(Items from a dataset)
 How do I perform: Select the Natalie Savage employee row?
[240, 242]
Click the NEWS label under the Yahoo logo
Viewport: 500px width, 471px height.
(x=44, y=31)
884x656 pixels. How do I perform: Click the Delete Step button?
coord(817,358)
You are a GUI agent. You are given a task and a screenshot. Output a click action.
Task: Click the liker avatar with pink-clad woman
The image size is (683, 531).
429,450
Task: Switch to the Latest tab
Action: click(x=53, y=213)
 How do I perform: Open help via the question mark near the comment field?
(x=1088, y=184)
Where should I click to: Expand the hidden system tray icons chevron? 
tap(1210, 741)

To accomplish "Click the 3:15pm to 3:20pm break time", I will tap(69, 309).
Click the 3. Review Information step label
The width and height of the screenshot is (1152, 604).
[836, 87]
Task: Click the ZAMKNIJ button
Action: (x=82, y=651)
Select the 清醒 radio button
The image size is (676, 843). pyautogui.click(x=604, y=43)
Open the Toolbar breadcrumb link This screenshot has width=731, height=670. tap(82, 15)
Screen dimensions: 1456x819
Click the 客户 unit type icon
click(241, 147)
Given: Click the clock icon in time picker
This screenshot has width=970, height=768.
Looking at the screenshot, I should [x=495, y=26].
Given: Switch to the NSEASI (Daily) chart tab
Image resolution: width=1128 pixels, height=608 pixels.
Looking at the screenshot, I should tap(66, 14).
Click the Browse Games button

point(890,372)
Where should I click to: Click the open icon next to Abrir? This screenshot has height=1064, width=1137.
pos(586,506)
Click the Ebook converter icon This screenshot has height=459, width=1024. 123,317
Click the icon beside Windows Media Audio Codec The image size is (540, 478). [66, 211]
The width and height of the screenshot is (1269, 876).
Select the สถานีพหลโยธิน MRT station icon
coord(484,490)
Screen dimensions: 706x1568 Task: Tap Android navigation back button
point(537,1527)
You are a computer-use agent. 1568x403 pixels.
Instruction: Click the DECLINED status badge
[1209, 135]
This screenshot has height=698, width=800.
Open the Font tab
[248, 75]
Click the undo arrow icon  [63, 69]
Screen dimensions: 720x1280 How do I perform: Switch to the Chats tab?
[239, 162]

EXERCISE GOAL: Please show every line of the records that holds the word "agent".

SOLUTION TO THE EXERCISE:
You are a GUI agent. You are given a task and a screenshot. Output a click action.
You are a computer-use agent. 1568x403 pixels.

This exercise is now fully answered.